### EXTRACTED DATA

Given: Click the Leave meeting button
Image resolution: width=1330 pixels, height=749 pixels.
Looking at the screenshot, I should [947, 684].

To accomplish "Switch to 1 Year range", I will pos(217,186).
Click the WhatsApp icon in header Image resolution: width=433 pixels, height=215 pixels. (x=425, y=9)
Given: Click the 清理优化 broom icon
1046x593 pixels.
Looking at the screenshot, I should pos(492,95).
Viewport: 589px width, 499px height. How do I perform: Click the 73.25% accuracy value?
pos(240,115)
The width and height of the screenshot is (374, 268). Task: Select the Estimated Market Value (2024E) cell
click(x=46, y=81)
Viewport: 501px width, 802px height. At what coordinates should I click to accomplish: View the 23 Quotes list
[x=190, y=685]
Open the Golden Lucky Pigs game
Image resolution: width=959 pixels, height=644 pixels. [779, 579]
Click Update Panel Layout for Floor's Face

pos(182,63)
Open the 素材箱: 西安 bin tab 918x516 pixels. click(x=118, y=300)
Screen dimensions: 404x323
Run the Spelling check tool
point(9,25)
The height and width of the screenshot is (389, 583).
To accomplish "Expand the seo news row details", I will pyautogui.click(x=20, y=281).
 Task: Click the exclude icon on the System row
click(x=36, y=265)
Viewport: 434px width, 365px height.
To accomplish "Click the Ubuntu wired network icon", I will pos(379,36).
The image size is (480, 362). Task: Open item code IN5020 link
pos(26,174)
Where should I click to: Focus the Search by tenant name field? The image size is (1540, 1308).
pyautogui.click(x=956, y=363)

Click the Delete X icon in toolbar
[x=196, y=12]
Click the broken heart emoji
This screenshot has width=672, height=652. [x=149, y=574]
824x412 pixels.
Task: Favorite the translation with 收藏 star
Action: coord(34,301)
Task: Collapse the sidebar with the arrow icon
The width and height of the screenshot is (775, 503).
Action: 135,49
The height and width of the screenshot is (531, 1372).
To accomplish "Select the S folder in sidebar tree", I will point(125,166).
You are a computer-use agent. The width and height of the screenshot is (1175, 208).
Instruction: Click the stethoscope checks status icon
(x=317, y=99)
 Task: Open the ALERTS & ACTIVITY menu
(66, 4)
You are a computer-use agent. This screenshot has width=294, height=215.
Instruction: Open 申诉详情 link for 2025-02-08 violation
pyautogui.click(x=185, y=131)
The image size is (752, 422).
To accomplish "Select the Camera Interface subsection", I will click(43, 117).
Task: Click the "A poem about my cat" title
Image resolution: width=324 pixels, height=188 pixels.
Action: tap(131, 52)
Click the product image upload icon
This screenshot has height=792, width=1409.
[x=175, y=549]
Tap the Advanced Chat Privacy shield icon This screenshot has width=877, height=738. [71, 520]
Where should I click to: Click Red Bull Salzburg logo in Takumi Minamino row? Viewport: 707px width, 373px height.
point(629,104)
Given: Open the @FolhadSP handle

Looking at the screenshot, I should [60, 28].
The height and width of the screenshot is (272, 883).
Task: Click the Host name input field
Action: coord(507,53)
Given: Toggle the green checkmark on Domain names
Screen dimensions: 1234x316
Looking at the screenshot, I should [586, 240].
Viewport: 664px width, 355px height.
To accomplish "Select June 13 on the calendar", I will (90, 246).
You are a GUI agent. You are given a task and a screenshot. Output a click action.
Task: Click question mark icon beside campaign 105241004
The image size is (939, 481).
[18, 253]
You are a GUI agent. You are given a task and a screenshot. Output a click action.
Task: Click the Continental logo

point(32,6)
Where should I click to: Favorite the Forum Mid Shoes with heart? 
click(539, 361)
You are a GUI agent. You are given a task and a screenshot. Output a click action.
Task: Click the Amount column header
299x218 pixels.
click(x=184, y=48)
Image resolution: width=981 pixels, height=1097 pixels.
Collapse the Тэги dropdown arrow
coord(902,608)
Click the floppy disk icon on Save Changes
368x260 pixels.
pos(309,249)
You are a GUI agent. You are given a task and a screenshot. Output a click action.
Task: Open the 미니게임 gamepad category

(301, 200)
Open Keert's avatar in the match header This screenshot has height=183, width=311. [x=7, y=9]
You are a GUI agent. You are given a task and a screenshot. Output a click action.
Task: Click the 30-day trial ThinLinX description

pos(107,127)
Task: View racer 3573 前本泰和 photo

### WORK TO BE COMPLETED
For the records above, restate every line word for word.

### ANSWER
Given: Click the Leave meeting button
Image resolution: width=1330 pixels, height=749 pixels.
Looking at the screenshot, I should [947, 684].

To accomplish "Switch to 1 Year range", I will pos(217,186).
Click the WhatsApp icon in header Image resolution: width=433 pixels, height=215 pixels. (x=425, y=9)
Given: Click the 清理优化 broom icon
1046x593 pixels.
Looking at the screenshot, I should pos(492,95).
Viewport: 589px width, 499px height. How do I perform: Click the 73.25% accuracy value?
pos(240,115)
The width and height of the screenshot is (374, 268). Task: Select the Estimated Market Value (2024E) cell
click(x=46, y=81)
Viewport: 501px width, 802px height. At what coordinates should I click to accomplish: View the 23 Quotes list
[x=190, y=685]
Open the Golden Lucky Pigs game
Image resolution: width=959 pixels, height=644 pixels. [779, 579]
Click Update Panel Layout for Floor's Face

pos(182,63)
Open the 素材箱: 西安 bin tab 918x516 pixels. click(x=118, y=300)
Screen dimensions: 404x323
Run the Spelling check tool
point(9,25)
The height and width of the screenshot is (389, 583).
To accomplish "Expand the seo news row details", I will pyautogui.click(x=20, y=281).
 Task: Click the exclude icon on the System row
click(x=36, y=265)
Viewport: 434px width, 365px height.
To accomplish "Click the Ubuntu wired network icon", I will pos(379,36).
The image size is (480, 362). Task: Open item code IN5020 link
pos(26,174)
Where should I click to: Focus the Search by tenant name field? The image size is (1540, 1308).
pyautogui.click(x=956, y=363)

Click the Delete X icon in toolbar
[x=196, y=12]
Click the broken heart emoji
This screenshot has width=672, height=652. [x=149, y=574]
824x412 pixels.
Task: Favorite the translation with 收藏 star
Action: coord(34,301)
Task: Collapse the sidebar with the arrow icon
The width and height of the screenshot is (775, 503).
Action: 135,49
The height and width of the screenshot is (531, 1372).
To accomplish "Select the S folder in sidebar tree", I will point(125,166).
You are a computer-use agent. The width and height of the screenshot is (1175, 208).
Instruction: Click the stethoscope checks status icon
(x=317, y=99)
 Task: Open the ALERTS & ACTIVITY menu
(66, 4)
You are a computer-use agent. This screenshot has width=294, height=215.
Instruction: Open 申诉详情 link for 2025-02-08 violation
pyautogui.click(x=185, y=131)
The image size is (752, 422).
To accomplish "Select the Camera Interface subsection", I will click(43, 117).
Task: Click the "A poem about my cat" title
Image resolution: width=324 pixels, height=188 pixels.
Action: tap(131, 52)
Click the product image upload icon
This screenshot has height=792, width=1409.
[x=175, y=549]
Tap the Advanced Chat Privacy shield icon This screenshot has width=877, height=738. [71, 520]
Where should I click to: Click Red Bull Salzburg logo in Takumi Minamino row? Viewport: 707px width, 373px height.
point(629,104)
Given: Open the @FolhadSP handle

Looking at the screenshot, I should [60, 28].
The height and width of the screenshot is (272, 883).
Task: Click the Host name input field
Action: coord(507,53)
Given: Toggle the green checkmark on Domain names
Screen dimensions: 1234x316
Looking at the screenshot, I should [586, 240].
Viewport: 664px width, 355px height.
To accomplish "Select June 13 on the calendar", I will (90, 246).
You are a GUI agent. You are given a task and a screenshot. Output a click action.
Task: Click question mark icon beside campaign 105241004
The image size is (939, 481).
[18, 253]
You are a GUI agent. You are given a task and a screenshot. Output a click action.
Task: Click the Continental logo

point(32,6)
Where should I click to: Favorite the Forum Mid Shoes with heart? 
click(539, 361)
You are a GUI agent. You are given a task and a screenshot. Output a click action.
Task: Click the Amount column header
299x218 pixels.
click(x=184, y=48)
Image resolution: width=981 pixels, height=1097 pixels.
Collapse the Тэги dropdown arrow
coord(902,608)
Click the floppy disk icon on Save Changes
368x260 pixels.
pos(309,249)
You are a GUI agent. You are given a task and a screenshot. Output a click action.
Task: Open the 미니게임 gamepad category

(301, 200)
Open Keert's avatar in the match header This screenshot has height=183, width=311. [x=7, y=9]
You are a GUI agent. You are given a task and a screenshot. Output a click action.
Task: Click the 30-day trial ThinLinX description

pos(107,127)
Task: View racer 3573 前本泰和 photo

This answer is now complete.